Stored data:
===
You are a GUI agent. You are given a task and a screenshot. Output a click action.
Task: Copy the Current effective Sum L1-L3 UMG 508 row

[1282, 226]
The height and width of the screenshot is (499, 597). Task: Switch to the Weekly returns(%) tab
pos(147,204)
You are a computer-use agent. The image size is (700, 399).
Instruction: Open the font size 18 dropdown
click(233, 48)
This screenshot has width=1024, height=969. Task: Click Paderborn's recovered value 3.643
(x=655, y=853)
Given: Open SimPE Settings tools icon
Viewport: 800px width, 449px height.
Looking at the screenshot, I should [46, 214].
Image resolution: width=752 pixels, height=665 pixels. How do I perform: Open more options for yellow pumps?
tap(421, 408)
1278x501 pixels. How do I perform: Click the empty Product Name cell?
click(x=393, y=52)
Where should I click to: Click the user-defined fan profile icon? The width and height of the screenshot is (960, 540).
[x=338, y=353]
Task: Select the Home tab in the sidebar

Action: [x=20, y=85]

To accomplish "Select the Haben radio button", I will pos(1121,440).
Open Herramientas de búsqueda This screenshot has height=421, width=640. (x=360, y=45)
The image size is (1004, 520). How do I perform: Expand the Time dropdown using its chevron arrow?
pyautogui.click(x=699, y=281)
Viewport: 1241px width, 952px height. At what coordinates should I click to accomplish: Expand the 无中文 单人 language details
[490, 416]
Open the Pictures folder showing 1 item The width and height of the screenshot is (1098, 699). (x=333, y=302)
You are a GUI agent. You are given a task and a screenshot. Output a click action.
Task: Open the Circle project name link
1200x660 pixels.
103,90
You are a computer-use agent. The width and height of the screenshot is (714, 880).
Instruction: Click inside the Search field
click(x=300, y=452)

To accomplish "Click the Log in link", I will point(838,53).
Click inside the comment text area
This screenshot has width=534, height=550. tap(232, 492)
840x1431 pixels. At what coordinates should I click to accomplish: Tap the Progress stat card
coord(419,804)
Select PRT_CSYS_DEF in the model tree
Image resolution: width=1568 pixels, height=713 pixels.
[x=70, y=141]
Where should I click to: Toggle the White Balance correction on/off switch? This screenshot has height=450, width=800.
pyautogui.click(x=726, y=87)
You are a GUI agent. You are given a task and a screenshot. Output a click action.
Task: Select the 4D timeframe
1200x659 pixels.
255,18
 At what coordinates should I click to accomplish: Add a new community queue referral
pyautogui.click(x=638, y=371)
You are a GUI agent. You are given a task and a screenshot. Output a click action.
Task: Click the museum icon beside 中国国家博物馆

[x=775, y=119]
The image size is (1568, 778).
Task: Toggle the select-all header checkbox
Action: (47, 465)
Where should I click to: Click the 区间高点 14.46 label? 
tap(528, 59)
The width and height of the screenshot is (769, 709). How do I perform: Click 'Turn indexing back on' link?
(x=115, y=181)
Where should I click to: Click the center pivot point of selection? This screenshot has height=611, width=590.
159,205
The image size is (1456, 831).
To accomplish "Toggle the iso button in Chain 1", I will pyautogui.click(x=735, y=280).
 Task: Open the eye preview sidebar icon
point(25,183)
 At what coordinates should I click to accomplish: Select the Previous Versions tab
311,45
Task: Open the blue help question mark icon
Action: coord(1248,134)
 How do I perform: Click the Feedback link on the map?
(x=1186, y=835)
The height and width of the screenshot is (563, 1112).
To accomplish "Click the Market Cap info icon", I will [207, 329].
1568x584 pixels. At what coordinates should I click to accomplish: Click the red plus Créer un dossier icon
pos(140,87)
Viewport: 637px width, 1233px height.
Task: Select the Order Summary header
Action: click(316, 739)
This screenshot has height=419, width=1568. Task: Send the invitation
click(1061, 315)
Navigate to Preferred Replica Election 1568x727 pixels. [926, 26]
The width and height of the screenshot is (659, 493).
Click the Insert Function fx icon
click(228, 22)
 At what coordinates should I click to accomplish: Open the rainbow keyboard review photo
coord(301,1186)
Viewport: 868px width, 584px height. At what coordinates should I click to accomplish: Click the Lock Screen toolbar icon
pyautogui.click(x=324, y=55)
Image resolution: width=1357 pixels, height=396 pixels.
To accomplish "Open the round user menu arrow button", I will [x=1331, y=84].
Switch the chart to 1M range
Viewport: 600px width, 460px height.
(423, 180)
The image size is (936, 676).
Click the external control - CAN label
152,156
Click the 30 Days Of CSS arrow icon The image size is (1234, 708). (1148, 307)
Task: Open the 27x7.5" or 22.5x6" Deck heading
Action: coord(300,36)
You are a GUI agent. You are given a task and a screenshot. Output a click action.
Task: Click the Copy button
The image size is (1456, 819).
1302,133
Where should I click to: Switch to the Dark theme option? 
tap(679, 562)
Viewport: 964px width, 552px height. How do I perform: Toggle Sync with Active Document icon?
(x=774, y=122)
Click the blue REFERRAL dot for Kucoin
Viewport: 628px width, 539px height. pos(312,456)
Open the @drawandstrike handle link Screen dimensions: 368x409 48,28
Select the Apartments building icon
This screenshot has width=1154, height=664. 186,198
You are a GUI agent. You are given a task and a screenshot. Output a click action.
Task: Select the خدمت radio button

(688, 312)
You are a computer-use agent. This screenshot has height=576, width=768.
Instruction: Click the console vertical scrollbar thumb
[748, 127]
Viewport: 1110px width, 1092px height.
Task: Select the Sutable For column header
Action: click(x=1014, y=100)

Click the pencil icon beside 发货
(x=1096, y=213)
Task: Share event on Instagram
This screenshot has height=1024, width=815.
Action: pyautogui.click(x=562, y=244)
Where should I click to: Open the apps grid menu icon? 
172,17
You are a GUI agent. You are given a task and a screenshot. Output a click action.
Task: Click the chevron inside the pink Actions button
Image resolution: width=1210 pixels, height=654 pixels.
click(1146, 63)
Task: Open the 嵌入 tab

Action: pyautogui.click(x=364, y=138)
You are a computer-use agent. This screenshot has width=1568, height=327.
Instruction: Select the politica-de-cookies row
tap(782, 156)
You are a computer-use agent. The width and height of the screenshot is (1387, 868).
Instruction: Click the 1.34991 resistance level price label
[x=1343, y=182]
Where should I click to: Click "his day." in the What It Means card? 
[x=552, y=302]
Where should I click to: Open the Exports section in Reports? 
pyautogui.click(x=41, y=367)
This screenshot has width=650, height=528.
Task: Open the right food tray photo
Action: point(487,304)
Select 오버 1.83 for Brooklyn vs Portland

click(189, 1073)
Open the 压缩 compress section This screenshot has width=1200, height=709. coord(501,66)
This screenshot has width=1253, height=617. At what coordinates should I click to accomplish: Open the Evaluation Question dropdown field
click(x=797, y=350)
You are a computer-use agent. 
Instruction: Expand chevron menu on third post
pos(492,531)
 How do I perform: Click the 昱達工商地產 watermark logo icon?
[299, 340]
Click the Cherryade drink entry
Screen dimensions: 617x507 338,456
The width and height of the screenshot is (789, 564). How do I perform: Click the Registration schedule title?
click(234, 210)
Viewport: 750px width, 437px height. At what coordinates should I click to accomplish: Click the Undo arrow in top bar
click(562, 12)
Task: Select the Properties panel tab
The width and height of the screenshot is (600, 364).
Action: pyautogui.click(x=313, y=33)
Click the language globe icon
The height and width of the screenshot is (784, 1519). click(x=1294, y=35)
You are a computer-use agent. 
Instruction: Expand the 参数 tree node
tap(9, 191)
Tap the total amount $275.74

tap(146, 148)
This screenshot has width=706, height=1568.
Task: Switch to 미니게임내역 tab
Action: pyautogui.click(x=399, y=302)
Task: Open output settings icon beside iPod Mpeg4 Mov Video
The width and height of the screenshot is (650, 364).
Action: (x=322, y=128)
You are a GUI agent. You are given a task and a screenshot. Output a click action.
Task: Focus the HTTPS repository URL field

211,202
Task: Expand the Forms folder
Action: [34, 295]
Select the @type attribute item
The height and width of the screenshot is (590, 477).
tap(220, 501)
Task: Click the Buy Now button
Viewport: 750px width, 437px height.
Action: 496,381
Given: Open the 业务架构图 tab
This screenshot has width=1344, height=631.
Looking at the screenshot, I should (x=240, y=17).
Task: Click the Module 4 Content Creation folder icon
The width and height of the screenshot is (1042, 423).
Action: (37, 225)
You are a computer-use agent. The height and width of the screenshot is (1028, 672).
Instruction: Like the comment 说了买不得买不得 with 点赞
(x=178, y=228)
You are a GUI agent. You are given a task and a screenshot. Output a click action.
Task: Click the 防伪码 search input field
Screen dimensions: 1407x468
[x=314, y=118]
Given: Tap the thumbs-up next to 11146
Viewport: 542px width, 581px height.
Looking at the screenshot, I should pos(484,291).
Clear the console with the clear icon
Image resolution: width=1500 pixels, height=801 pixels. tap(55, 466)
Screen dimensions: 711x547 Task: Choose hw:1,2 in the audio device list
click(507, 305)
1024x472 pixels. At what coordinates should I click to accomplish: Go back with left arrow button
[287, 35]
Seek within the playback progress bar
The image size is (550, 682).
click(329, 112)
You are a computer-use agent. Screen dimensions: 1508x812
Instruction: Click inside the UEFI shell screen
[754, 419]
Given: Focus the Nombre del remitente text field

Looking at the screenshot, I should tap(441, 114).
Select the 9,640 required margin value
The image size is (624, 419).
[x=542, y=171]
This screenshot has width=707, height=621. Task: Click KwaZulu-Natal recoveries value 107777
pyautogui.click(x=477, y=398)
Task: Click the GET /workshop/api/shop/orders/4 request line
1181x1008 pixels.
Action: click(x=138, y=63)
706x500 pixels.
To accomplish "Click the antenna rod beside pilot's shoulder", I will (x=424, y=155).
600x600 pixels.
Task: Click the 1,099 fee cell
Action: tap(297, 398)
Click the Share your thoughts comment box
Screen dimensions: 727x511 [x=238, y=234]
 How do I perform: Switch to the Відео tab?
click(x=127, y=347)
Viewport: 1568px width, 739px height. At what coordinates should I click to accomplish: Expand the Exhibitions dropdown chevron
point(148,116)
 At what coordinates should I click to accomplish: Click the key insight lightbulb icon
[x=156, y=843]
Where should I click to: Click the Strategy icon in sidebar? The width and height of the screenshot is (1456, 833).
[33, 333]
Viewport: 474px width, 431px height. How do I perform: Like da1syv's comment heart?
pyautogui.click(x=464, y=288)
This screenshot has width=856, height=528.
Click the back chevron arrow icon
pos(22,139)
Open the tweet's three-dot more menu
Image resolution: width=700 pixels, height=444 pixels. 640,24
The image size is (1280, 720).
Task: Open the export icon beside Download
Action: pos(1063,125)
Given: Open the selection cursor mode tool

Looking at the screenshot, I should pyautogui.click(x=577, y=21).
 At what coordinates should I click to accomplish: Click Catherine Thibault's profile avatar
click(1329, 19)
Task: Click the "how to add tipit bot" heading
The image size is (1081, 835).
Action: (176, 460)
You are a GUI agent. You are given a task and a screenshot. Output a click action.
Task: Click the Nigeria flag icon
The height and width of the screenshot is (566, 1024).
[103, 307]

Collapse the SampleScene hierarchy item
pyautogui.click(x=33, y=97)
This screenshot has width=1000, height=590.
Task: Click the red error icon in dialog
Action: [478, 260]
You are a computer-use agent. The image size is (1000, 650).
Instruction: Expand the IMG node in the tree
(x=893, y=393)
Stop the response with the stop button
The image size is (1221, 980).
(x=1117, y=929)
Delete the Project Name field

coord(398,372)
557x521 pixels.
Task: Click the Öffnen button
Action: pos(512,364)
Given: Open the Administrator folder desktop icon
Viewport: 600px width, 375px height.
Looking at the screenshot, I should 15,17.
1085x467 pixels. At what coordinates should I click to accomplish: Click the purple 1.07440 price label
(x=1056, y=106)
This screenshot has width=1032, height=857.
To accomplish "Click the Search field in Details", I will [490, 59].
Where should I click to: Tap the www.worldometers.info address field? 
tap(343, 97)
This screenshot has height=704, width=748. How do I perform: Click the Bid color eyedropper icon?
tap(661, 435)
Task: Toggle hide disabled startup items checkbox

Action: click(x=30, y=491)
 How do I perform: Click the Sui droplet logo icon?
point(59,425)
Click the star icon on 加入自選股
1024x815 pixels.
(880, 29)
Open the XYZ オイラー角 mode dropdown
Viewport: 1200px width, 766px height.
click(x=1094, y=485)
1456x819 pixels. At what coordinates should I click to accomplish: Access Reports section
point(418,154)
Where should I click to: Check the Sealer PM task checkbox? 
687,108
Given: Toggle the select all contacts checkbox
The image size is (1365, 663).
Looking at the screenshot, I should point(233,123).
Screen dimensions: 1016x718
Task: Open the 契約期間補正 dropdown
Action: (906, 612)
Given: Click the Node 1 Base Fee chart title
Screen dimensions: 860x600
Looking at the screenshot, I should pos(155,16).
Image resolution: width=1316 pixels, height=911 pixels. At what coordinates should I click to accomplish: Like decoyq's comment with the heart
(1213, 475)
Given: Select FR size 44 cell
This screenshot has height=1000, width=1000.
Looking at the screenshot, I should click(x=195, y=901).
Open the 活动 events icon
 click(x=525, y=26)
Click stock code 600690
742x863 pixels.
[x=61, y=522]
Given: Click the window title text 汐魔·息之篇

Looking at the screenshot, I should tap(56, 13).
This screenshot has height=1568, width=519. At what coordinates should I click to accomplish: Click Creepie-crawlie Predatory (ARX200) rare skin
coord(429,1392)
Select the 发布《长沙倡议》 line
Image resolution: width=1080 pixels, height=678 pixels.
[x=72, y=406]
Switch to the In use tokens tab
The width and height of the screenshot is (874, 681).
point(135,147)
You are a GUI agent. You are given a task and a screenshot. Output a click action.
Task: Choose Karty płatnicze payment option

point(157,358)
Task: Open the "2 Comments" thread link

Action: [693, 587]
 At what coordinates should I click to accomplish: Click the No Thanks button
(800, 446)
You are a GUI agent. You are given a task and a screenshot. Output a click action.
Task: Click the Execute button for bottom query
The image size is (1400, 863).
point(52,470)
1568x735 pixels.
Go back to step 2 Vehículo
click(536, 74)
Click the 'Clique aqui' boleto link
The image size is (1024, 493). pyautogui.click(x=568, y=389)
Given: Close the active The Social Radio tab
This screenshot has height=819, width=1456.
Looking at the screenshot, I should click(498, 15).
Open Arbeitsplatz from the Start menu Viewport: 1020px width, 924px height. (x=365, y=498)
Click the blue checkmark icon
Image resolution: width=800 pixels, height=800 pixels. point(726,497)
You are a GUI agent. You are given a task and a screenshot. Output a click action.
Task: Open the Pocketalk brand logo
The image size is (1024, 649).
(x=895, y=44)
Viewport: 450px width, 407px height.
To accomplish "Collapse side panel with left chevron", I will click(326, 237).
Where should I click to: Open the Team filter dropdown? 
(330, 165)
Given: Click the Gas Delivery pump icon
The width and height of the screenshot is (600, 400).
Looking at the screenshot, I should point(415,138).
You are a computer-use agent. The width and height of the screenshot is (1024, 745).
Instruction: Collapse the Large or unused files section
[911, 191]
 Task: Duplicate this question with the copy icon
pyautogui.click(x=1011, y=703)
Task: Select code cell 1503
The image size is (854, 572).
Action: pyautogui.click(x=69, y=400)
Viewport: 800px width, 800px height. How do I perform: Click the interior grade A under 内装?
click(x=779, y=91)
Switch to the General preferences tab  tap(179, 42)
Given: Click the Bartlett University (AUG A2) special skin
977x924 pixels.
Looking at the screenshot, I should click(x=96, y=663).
===
Only the lines from the one with "Image resolution: width=1080" through the end of the records above are to be copied, exactly as written.

▸ **EXERCISE RESPONSE**:
Image resolution: width=1080 pixels, height=678 pixels.
[x=72, y=406]
Switch to the In use tokens tab
The width and height of the screenshot is (874, 681).
point(135,147)
You are a GUI agent. You are given a task and a screenshot. Output a click action.
Task: Choose Karty płatnicze payment option

point(157,358)
Task: Open the "2 Comments" thread link

Action: [693, 587]
 At what coordinates should I click to accomplish: Click the No Thanks button
(800, 446)
You are a GUI agent. You are given a task and a screenshot. Output a click action.
Task: Click the Execute button for bottom query
The image size is (1400, 863).
point(52,470)
1568x735 pixels.
Go back to step 2 Vehículo
click(536, 74)
Click the 'Clique aqui' boleto link
The image size is (1024, 493). pyautogui.click(x=568, y=389)
Given: Close the active The Social Radio tab
This screenshot has height=819, width=1456.
Looking at the screenshot, I should click(498, 15).
Open Arbeitsplatz from the Start menu Viewport: 1020px width, 924px height. (x=365, y=498)
Click the blue checkmark icon
Image resolution: width=800 pixels, height=800 pixels. point(726,497)
You are a GUI agent. You are given a task and a screenshot. Output a click action.
Task: Open the Pocketalk brand logo
The image size is (1024, 649).
(x=895, y=44)
Viewport: 450px width, 407px height.
To accomplish "Collapse side panel with left chevron", I will click(326, 237).
Where should I click to: Open the Team filter dropdown? 
(330, 165)
Given: Click the Gas Delivery pump icon
The width and height of the screenshot is (600, 400).
Looking at the screenshot, I should point(415,138).
You are a computer-use agent. The width and height of the screenshot is (1024, 745).
Instruction: Collapse the Large or unused files section
[911, 191]
 Task: Duplicate this question with the copy icon
pyautogui.click(x=1011, y=703)
Task: Select code cell 1503
The image size is (854, 572).
Action: pyautogui.click(x=69, y=400)
Viewport: 800px width, 800px height. How do I perform: Click the interior grade A under 内装?
click(x=779, y=91)
Switch to the General preferences tab  tap(179, 42)
Given: Click the Bartlett University (AUG A2) special skin
977x924 pixels.
Looking at the screenshot, I should click(x=96, y=663).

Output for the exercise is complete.